The public often feels that Hollywood actors have a charmed life after achieving unlimitless wealth and fame. But New York native Sofia Coppola hopes to debunk these ill-conceived beliefs in her fourth directorial effort, the Focus Features drama ‘Somewhere’ that stars Stephen Dorff and Elle Fanning and is now available on DVD. The talented director hopes to prove with the small, low-budget film that everyone has doubts about their lives, and even the most successful people don’t always know how to deal with their new-found fame.

The core lessons presented in ‘Somewhere’ are similar to the themes presented in Coppola’s previous efforts, notably the main character facing challenges in their life and being forced to assume new responsibilities. The drama follows newly famous Hollywood actor Johnny Marco (played by Dorff), who has trouble adjusting to his new lifestyle. Despite living the high life at the Chateau Marmont hotel in L.A. and performing the numerous press obligations required for his new movie, he doesn’t seem content. Johnny deals with his loneliness by driving his Ferrari, drinking alcohol, taking pills and engaging in several sexual relationships with different women.

Johnny’s life drastically changes when his 11-year-old daughter, Cleo (portrayed by Fanning) shows up at his doorstep. Happy wallowing in his own pain, Johnny is reluctant to alter his ways when Cleo first arrives. However, after he discovers that her mother went away on vacation and has no immediate plans to return to their daughter, his entire prospective on life immediately changes.

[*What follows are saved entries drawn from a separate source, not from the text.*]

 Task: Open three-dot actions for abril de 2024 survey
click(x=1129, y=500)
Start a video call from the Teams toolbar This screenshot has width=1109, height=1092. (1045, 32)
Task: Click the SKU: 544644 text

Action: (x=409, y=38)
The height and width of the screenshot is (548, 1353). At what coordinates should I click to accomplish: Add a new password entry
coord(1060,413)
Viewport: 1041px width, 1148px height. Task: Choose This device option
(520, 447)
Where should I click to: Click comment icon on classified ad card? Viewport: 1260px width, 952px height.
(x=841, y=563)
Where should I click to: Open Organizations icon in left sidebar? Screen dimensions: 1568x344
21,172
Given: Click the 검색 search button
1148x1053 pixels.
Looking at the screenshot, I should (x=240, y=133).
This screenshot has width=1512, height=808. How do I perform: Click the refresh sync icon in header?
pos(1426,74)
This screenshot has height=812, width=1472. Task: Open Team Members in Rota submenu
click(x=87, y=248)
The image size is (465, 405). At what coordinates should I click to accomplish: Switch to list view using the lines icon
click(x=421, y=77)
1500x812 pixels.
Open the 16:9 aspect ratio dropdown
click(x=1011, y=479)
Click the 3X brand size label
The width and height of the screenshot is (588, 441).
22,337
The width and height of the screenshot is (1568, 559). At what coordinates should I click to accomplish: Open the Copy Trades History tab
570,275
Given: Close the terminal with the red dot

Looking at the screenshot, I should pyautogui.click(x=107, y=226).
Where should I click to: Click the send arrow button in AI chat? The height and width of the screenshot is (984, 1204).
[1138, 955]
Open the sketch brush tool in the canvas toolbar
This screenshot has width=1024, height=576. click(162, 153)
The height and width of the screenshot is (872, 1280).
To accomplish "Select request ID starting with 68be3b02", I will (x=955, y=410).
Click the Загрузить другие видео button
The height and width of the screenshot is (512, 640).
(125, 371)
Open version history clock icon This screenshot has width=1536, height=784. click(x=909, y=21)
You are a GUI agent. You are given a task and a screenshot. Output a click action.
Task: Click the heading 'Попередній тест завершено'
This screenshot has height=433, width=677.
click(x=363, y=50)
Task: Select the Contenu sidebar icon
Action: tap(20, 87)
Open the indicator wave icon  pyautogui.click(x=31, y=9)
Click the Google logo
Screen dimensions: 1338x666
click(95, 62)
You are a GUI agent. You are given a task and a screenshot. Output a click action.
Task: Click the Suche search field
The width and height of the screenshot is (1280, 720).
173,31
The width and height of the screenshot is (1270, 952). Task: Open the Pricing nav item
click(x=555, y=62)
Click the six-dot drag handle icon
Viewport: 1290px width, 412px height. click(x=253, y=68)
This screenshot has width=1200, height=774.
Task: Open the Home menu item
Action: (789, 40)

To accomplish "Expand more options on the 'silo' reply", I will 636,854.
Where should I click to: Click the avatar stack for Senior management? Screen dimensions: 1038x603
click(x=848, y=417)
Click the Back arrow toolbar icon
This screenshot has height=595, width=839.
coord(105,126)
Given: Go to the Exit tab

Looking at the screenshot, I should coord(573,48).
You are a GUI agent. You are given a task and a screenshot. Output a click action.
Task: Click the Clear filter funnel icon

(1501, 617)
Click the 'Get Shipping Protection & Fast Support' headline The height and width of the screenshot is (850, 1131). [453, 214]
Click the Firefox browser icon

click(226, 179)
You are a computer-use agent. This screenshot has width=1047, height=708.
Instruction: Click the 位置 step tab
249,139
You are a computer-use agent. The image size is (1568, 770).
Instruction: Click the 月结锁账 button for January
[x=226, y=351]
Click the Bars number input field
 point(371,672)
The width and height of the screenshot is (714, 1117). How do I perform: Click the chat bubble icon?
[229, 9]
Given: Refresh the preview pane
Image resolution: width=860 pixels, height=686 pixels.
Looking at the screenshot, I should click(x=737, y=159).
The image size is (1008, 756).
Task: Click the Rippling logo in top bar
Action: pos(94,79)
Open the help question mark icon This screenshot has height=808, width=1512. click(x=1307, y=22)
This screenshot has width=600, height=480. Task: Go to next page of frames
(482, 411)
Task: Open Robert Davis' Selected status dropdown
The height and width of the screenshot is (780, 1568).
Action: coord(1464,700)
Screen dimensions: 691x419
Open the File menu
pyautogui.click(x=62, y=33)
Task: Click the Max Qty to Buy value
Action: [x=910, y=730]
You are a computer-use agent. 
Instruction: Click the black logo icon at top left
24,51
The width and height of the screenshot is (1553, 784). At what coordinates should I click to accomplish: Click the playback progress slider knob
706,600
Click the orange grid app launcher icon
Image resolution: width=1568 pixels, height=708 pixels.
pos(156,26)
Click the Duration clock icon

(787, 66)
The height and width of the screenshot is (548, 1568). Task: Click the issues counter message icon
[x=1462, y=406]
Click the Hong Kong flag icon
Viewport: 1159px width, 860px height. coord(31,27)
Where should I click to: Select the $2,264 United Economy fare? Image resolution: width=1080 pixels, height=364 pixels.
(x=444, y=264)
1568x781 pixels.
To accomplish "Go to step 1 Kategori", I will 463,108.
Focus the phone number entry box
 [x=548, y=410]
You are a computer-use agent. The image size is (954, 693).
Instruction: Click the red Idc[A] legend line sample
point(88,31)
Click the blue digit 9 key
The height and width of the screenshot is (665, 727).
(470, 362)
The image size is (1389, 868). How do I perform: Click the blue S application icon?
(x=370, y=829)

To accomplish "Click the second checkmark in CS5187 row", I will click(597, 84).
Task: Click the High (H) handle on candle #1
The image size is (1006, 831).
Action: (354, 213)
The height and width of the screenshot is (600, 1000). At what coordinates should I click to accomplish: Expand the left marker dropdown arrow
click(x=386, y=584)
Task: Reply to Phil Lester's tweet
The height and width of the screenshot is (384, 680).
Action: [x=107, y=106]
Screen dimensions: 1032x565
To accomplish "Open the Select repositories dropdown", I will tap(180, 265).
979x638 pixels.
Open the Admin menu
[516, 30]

While ‘Somewhere’ is similar to the overall themes presented in Coppola’s first three directorial efforts, including ‘The Virgin Suicides,’ ‘Lost in Translation’ and ‘Marie Antoinette,’ she deserves credit for attempting to slightly deviate from recycling all of their ideas. While her first three movies feature on feminine self-definition and maturation, Coppola easily transitions to instead focusing on a man’s seclusion and depression in ‘Somewhere.’ While Johnny doesn’t experience any major external conflicts because of his new fame and questioning of self-worth, as the movie has more of a character-based plot, Coppola is easily able to translate his lack of feeling of pleasure through her visual cues.